With mass shootings and other gun violence driving fears about public safety, voters in Oregon will have a chance in November to strengthen the state’s gun control laws.
Measure 114 would require anyone purchasing a gun to apply for a permit, complete a background check and pass a safety training course. The measure would also prohibit ammunition magazines capable of holding more than 10 rounds.
At 18, Oregonians are able to purchase a firearm after passing a criminal background check, but a federal loophole allows dealers to sell guns without a background check if it takes longer than three days. The measure would end the practice — known as the “Charleston loophole” after a mass shooting in South Carolina in 2015.
A survey by the Oregon Values and Beliefs Center found that 56% of people interviewed wanted stricter gun laws in Oregon. Among gun owners, nearly half — 44% — believed gun laws should be stricter in the state.
The biggest divide was along party lines: Ninety percent of Democrats wanted stronger federal gun laws, compared to 24% of Republicans. The online survey, conducted among 1,446 residents statewide from June 2 to June 11, had a margin of error of 2.5 percentage points.
The partisan split on gun control is reflected among the candidates for state House and Senate on the North Coast, where the Republicans stand against Measure 114, while the Democrats show qualified support.
Senate District 16
State Rep. Suzanne Weber, a Tillamook Republican who gave up her House seat to run for Senate, said she strongly opposes Measure 114.
“I stand with law-abiding gun owners and oppose these kinds of restrictions that will severely limit their right to own firearms,” she said in an email.
Weber predicted costly legal fallout if the measure is approved by voters.
“But Measure 114 is especially problematic because it is clearly unconstitutional and will only lead to long, costly court fights that leave the taxpayers stuck with paying the final bill,” she said.

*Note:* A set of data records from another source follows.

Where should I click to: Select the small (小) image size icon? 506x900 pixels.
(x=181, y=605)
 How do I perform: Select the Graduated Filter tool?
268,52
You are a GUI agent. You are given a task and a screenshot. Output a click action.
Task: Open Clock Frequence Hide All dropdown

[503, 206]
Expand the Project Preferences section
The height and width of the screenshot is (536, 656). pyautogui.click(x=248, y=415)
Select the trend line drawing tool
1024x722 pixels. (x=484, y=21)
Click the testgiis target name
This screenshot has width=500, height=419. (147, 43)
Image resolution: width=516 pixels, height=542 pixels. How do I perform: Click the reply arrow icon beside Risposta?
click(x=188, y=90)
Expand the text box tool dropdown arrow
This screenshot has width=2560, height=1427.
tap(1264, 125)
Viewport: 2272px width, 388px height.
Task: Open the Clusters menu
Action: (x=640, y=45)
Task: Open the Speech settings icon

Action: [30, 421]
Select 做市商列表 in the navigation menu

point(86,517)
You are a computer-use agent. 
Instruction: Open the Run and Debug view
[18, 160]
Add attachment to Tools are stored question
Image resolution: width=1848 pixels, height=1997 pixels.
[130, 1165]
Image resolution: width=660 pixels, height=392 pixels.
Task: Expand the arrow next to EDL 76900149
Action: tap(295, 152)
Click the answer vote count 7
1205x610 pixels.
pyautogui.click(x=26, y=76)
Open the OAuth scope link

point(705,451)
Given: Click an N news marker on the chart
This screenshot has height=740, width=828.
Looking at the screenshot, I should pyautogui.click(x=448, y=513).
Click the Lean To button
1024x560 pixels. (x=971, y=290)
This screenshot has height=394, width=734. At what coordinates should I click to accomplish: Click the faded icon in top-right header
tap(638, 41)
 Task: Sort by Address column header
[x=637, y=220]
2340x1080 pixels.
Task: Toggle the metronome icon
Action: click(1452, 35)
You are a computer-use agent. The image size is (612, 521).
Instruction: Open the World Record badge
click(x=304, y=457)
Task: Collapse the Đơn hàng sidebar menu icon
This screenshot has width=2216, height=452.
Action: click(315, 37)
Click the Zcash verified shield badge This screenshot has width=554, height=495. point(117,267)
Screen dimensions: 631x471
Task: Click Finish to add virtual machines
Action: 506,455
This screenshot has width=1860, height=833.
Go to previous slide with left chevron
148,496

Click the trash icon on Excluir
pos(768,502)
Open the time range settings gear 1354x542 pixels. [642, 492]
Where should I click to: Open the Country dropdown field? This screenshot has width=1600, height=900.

Melissa Busch, a home health nurse from Warren, said she views Measure 114 as “a reasonable step addressing some common-sense safety concerns.”
The Democrat said she is “deeply concerned about what is really an epidemic of gun violence in our country,” adding that she recognizes regulation won’t entirely solve the problem.
Busch said that if the measure were to pass, she believes the state Legislature should step in and offer direct funding to counties “so that we can actually implement this in a way that isn’t a burden on law enforcement, or on counties’ and cities’ budgets.”
She said the measure can be a launching point for more conversation.
“Ultimately, I believe in the Second Amendment, I believe in our Constitution and I also believe that we all should have the freedom to feel safe and secure in our communities. So I think we can accomplish both of those things together if we’re willing to have conversation and meet each other in the middle,” Busch said.
House District 32
Cyrus Javadi, a dentist in Tillamook campaigning for state House, signaled his opposition to Measure 114.
“I oppose this effort to significantly restrict the rights of law-abiding gun owners,” the Republican said in an email.
Javadi expressed similar concerns as Weber about the potential for costly legal battles.
“This ill-conceived ballot measure will cost taxpayers significant money in court battles because it is unconstitutional and will go nowhere,” he said.
Logan Laity, a small-business owner and community organizer in Tillamook, said he agrees with the intent and basic concepts of Measure 114 but is “still evaluating the policy mechanism.”
Laity, a Democrat, called the magazine capacity on ammunition a “no-brainer” but said the limit should depend on the style of gun.
Laity described himself as a “responsible gun owner.”
“I really want to make sure that the people who are crafting these policies both have an understanding of these actual tools and weapons and can be able to legislate with a common-sense perspective, not beholden to any one extreme group, but actually looking out for the average gun owner, the average person sending their kids to school and making sure we can live in a safe community,” he said.
Laity also emphasized the importance of proper implementation if the measure were to pass.
“It’s about making sure that the people who are upholding the law and are outstanding citizens can continue to exercise their rights, while making sure we’re protecting all of our communities and protecting all of our rights,” he said. “That’s how I view this.”